A validated capacity assessment tool designed to strengthen orthopedic surgery capabilities in low- and middle-income countries (LMICs) has demonstrated excellent reliability and practical utility in pilot testing, addressing a critical healthcare disparity that affects millions globally. The Capacity Assessment Tool for Orthopedic Surgery (CAT-os) provides systematic evaluation frameworks for surgical outreach programs targeting regions where orthopedic surgeon availability stands at just 1 per million residents compared to 100 per million in high-income countries.

The tool’s development addresses significant infrastructure gaps in global orthopedic care, where musculoskeletal injuries constitute a substantial proportion of worldwide disease, with access limited to many due to the availability and cost of devices. Published validation studies demonstrate that the CAT-os framework achieves excellent reliability and good usability in assessing needs for capacity building in orthopedic surgery, consistent with stakeholder perspectives, establishing objective metrics for measuring surgical outreach impact.

The strategic implications extend beyond immediate care delivery to systematic healthcare infrastructure development. Unlike traditional short-term surgical missions, the CAT-os methodology emphasizes sustainable capacity building through structured assessment protocols that detail steps to assess the capacity of a local facility, guide capacity-improvement efforts during surgical outreach, and measure the impact of capacity-building efforts. This approach aligns with WHO recommendations for long-term healthcare system strengthening rather than episodic intervention models.

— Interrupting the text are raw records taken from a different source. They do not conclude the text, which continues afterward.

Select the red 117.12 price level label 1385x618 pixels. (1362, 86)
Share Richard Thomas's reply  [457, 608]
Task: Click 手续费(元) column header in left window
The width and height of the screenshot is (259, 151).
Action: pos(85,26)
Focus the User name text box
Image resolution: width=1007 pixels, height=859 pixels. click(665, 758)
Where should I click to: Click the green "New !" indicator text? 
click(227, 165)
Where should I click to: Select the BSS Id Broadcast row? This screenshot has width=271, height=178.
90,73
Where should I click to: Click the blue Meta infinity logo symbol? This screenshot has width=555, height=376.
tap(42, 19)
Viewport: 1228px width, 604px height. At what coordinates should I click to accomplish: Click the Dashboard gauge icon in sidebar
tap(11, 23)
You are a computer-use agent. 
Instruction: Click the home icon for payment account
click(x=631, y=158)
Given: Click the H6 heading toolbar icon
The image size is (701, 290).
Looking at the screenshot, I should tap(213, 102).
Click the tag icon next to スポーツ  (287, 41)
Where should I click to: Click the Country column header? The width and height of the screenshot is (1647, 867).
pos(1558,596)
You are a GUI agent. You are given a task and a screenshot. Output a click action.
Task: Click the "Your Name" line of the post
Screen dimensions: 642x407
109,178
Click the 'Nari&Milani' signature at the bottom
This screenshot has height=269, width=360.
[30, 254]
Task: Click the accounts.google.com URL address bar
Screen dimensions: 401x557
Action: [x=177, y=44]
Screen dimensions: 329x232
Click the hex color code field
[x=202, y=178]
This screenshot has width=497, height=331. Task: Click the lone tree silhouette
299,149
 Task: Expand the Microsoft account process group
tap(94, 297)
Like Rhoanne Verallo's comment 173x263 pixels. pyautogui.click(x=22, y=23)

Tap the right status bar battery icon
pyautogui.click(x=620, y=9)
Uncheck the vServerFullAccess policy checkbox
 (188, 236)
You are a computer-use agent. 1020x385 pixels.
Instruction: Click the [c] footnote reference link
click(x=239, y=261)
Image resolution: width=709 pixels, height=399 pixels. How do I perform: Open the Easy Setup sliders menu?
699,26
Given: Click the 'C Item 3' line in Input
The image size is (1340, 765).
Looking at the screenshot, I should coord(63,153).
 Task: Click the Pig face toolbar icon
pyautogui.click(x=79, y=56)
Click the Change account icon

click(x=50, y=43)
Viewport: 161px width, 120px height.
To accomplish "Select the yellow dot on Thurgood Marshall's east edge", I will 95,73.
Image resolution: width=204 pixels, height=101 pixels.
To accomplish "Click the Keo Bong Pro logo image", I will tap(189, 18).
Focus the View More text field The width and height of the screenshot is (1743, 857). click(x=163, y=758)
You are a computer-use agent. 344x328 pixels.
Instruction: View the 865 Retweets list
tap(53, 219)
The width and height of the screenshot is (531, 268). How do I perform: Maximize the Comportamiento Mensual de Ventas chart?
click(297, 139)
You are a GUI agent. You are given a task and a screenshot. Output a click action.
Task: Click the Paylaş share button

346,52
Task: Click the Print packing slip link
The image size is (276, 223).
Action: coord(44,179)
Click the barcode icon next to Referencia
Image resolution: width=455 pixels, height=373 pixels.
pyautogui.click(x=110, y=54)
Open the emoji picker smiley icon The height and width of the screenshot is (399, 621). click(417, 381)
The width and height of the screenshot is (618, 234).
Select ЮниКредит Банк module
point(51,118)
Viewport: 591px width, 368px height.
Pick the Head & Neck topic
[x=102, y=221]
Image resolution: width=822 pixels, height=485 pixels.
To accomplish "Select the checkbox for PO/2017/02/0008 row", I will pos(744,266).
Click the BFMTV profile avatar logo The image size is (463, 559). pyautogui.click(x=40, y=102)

From a market perspective, the validated tool addresses regulatory and funding requirements increasingly demanded by healthcare organizations and development agencies. As surgical outreach programs face scrutiny over sustainability and measurable outcomes, the CAT-os framework provides evidence-based methodology for demonstrating capacity-building effectiveness. The tool’s systematic approach could influence funding allocation decisions and regulatory approval processes for global health initiatives.

The orthopedic surgery capacity crisis represents a substantial unmet medical need, with profound implications for disability prevention and economic productivity in affected regions. Future clinical milestones will likely focus on technology transfer protocols and training standardization, positioning the CAT-os methodology as a foundational framework for scalable surgical capacity development across multiple specialties and geographic regions.